Con esa idea, me acerqué a Market
y estuve un rato viendo cómo daba la vuelta el Cable Car, el tranvía más famoso
de San Francisco. Y volví. Y la cosa seguía igual. Entonces me dijo que, si le
daba mi dirección de correo, podía mandarme el documento en pdf, en cuanto
estuviera listo. Me pareció perfecto. Le advertí de que me iba al hotel a esperar
su envío y que, como no llegara en un tiempo prudencial, volvería a cantarle
las cuarenta. Le di mi dirección de mail y también el número del fijo del
hotel, para que me confirmara el envío. Y me fui al hotel, en donde tenía que terminar de preparar mi encuentro con los colegas de San Francisco.

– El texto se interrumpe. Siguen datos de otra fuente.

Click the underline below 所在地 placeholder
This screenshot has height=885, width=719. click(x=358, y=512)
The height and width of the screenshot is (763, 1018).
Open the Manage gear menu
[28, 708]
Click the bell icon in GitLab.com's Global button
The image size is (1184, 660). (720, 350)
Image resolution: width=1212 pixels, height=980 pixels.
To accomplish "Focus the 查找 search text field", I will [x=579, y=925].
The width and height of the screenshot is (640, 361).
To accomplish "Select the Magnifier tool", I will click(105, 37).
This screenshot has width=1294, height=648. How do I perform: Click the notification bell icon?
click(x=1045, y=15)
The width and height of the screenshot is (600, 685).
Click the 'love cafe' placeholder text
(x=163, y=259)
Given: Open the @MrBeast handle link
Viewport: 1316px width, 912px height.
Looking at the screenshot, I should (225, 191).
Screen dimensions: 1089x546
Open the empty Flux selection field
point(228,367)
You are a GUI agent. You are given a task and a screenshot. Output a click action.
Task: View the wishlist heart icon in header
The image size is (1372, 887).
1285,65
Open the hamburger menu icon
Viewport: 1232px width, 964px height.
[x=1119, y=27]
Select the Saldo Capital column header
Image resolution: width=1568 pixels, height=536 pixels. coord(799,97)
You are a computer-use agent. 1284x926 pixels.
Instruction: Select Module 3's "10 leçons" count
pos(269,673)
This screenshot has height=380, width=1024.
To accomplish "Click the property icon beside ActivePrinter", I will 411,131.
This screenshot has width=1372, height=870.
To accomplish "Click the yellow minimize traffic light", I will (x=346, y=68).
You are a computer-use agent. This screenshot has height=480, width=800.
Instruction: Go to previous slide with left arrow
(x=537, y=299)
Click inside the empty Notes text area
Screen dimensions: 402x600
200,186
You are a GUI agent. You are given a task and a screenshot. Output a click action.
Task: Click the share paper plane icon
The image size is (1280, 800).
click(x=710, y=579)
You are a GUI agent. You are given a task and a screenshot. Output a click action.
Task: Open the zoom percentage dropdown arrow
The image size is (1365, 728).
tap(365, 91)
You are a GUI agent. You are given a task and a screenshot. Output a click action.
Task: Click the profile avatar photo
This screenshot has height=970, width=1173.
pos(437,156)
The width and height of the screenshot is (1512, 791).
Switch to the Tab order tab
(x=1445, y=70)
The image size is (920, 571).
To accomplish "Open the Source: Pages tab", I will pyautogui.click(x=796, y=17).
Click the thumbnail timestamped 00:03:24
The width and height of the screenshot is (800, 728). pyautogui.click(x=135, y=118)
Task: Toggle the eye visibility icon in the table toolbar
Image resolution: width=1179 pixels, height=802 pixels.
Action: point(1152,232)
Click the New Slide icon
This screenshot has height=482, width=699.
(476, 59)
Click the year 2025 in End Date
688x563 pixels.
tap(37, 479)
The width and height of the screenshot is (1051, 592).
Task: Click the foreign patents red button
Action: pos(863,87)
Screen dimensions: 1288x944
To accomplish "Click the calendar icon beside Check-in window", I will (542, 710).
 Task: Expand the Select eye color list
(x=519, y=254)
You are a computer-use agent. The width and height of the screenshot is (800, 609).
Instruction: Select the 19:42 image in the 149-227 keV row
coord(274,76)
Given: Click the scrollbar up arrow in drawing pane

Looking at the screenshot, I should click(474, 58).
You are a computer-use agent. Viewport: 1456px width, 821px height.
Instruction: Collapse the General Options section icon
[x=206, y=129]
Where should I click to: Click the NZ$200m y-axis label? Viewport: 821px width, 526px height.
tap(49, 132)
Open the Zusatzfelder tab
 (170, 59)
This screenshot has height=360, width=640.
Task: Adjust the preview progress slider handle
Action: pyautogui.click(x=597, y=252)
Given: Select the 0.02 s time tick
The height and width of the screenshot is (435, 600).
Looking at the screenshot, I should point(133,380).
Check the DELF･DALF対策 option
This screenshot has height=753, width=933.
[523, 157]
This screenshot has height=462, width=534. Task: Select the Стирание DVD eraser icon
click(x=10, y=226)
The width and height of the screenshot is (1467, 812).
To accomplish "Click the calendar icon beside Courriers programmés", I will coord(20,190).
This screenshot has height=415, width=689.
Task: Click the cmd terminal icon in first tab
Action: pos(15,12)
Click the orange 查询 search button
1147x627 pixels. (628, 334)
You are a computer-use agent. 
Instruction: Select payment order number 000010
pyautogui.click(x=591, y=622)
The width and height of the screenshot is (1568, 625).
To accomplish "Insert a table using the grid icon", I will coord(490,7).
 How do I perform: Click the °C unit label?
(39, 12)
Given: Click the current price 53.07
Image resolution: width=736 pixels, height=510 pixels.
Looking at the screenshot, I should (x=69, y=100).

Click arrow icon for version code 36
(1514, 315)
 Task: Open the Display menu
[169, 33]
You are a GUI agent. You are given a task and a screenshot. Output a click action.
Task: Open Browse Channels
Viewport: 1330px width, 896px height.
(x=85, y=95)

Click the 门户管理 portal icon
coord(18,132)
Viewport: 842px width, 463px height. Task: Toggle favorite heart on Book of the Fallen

En torno a la una, me entró la
llamada de Raymond el chino. Ya tenía el documento en mi correo. Un rato
después, salí y eché a andar por Powell, hasta pillar la Market street. La
oficina de mis colegas está en el piso doce de una torre cuya mayor ocupación
corresponde a la empresa UBER, en el 1455 de la calle. Pero eso ya se va a
quedar para el siguiente post. Porque me voy acercando al tamaño crítico y no
quiero resultarles pesado. Ya ven: yo que soñaba con comprimir dos días en cada
post, me encuentro ahora con que necesito uno para una sola mañana. Pero es que
estamos entrando en la parte crucial del viaje. Sean pacientes. Una última reflexión. En el mundo actual, quitando las súper agencias, como la de El Corte Inglés, las únicas que quedan son las de los chinos, los sudamericanos y otros colectivos sin acceso fácil a Internet, o bien cultural o generacionalmente incapaces de usarlo.
Esta última
parte del post ya la estoy escribiendo desde mi hotel en San Diego. Me he
desvelado (vaya por Dios) y me he puesto a escribir. El jet lag revive a veces
cuando ya te crees que lo has vencido. Sean buenos.
Pues lo primero que tiene que hacer en cuanto vuelva es cambiar ese número, hombre, que usted tal vez no se angustie con estas cosas, pero a los lectores nos genera inquietud verle por ahí peleando por estas puñetas.
ResponderEliminarUn abrazo.
No se apure, hombre. Si no pasara algunas situaciones de incertidumbre, ¿de qué les iba yo a hablar? Esa es la salsa del blog.
EliminarEn chance.org, campaña de firmas para q Emilio cambie el número de teléfono
ResponderEliminarSe agradece la coña, tío ganso.